Integrating Machine Learning with Public Health Screening: High-Performance CatBoost Models for Diabetes and Hypertension Risk Assessment
Keywords:
Diabetes prediction, Hypertension risk, Machine learning, Classification, Web-based decision supportAbstract
Diabetes mellitus and hypertension remain two of the most prevalent and burdensome chronic diseases worldwide, underscoring the need for accurate, scalable, and sensitivity-oriented risk prediction tools. This study develops and evaluates two CatBoost-based machine learning models aimed at estimating diabetes and hypertension risk using data from the nationally representative NHANES 2021–2023 survey.
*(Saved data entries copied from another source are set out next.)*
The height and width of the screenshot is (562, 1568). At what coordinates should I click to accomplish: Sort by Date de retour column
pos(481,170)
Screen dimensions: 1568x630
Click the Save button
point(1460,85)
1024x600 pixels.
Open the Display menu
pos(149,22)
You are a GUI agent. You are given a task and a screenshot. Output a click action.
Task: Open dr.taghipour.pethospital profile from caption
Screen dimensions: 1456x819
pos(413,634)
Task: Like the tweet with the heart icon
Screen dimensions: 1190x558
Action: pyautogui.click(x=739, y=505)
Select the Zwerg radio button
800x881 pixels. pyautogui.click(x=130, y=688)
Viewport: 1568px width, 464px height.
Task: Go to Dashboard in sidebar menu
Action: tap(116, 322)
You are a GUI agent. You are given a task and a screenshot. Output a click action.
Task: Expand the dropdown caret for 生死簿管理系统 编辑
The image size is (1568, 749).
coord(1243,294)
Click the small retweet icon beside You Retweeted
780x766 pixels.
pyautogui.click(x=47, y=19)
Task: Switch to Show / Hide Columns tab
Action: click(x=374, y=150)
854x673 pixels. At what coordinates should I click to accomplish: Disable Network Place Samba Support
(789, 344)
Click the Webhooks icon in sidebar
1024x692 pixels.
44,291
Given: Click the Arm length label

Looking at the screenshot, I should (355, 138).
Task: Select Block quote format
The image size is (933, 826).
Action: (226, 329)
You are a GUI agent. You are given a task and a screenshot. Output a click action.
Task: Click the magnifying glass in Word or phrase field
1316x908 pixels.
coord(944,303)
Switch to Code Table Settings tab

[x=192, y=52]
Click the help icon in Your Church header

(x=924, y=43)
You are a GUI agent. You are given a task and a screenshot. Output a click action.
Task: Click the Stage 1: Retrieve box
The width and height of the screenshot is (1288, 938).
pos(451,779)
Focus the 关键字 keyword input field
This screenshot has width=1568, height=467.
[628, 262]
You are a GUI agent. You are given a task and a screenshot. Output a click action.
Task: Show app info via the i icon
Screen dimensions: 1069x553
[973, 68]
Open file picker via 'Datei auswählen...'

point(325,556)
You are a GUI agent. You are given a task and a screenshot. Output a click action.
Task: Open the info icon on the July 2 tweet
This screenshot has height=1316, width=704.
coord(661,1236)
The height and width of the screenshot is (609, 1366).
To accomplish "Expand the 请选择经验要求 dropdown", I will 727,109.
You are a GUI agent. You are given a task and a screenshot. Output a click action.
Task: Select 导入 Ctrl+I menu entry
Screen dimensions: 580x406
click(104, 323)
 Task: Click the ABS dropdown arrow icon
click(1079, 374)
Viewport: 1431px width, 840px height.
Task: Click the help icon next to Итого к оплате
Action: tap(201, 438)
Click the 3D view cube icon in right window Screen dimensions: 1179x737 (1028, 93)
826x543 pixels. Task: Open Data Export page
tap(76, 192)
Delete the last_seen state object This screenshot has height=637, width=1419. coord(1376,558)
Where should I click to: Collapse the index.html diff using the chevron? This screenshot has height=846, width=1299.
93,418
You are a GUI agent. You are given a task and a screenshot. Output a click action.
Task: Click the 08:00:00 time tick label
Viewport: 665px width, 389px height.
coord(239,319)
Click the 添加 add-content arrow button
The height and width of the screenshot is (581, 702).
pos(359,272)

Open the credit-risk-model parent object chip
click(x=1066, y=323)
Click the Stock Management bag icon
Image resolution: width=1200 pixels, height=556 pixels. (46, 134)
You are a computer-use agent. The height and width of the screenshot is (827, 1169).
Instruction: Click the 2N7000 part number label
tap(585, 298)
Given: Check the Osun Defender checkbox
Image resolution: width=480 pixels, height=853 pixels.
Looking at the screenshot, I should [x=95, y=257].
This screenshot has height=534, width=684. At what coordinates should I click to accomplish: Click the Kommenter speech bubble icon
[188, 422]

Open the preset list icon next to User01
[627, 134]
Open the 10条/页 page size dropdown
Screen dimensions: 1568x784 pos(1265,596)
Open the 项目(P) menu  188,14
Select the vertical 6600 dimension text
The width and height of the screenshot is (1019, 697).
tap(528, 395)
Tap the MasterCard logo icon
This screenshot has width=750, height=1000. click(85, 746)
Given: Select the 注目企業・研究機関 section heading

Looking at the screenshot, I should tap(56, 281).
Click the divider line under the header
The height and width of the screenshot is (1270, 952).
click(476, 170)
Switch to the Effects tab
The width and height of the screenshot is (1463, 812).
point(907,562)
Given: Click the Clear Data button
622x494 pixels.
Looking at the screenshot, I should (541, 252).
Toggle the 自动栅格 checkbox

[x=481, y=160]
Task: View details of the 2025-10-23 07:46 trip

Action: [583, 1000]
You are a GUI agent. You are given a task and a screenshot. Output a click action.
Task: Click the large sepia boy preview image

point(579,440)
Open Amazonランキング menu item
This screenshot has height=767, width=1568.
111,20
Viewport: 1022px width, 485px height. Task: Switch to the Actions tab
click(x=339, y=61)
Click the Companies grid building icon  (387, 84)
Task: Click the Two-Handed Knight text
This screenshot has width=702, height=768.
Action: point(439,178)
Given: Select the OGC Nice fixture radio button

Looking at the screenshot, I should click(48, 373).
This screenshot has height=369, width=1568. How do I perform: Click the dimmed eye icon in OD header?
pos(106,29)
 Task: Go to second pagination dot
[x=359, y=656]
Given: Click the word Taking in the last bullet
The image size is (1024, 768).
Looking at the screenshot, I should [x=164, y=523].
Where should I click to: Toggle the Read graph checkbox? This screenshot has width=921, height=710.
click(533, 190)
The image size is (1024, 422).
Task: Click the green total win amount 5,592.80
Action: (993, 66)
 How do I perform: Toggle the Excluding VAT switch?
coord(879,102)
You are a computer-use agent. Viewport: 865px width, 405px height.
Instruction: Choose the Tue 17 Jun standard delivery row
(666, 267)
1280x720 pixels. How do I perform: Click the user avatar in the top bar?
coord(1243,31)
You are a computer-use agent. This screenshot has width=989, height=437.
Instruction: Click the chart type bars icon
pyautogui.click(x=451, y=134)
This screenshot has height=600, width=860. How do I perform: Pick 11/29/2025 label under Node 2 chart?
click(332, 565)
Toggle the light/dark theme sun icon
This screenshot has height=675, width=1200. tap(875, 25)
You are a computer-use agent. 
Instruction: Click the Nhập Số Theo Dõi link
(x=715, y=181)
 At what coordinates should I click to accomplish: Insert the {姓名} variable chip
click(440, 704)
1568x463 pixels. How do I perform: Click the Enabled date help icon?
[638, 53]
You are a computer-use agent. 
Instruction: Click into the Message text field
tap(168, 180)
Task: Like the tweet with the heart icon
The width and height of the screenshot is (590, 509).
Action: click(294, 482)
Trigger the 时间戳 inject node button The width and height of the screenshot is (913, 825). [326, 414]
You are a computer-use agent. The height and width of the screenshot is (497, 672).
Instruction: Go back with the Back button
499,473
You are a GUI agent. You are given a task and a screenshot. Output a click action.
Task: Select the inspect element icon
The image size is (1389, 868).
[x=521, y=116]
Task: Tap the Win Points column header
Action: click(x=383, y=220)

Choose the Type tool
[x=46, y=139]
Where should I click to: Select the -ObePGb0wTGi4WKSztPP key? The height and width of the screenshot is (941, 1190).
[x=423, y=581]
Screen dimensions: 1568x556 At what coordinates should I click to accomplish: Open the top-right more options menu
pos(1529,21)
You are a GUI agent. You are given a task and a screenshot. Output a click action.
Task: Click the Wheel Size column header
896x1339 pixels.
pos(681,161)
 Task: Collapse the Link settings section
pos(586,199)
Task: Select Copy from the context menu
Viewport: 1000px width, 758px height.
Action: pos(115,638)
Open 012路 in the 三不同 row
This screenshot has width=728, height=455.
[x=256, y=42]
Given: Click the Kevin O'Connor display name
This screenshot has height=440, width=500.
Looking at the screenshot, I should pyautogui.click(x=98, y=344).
After extensive preprocessing—including harmonizing demographic, anthropometric, laboratory, blood pressure, lifestyle, and smoking-related variables—the final analytic cohort consisted of 6,320 adults with 15 core predictors. Two independent CatBoost classifiers were trained using stratified 80/20 splits, balanced class weighting, and optimized hyperparameters. To reflect screening-oriented priorities, a reduced probability threshold (0.40) was selected to maximize sensitivity. The diabetes model achieved an accuracy of 0.874, recall of 0.852, and ROC-AUC of 0.947, while the hypertension model reached an accuracy of 0.792, recall of 0.850, and ROC-AUC of 0.888. These results demonstrate strong discriminative performance using a minimal feature set and confirm the suitability of CatBoost for handling heterogeneous clinical and behavioral data. To illustrate real-world applicability, both models were deployed in a lightweight Flask-based web interface capable of generating real-time probability estimates and categorical risk labels. Overall, this study highlights the potential of modern machine learning methods to transform large-scale health survey data into practical chronic disease risk prediction tools. The findings support future work integrating expanded biomarker sets, longitudinal modeling, multi-disease prediction, and explainability frameworks, as well as external validation across diverse populations.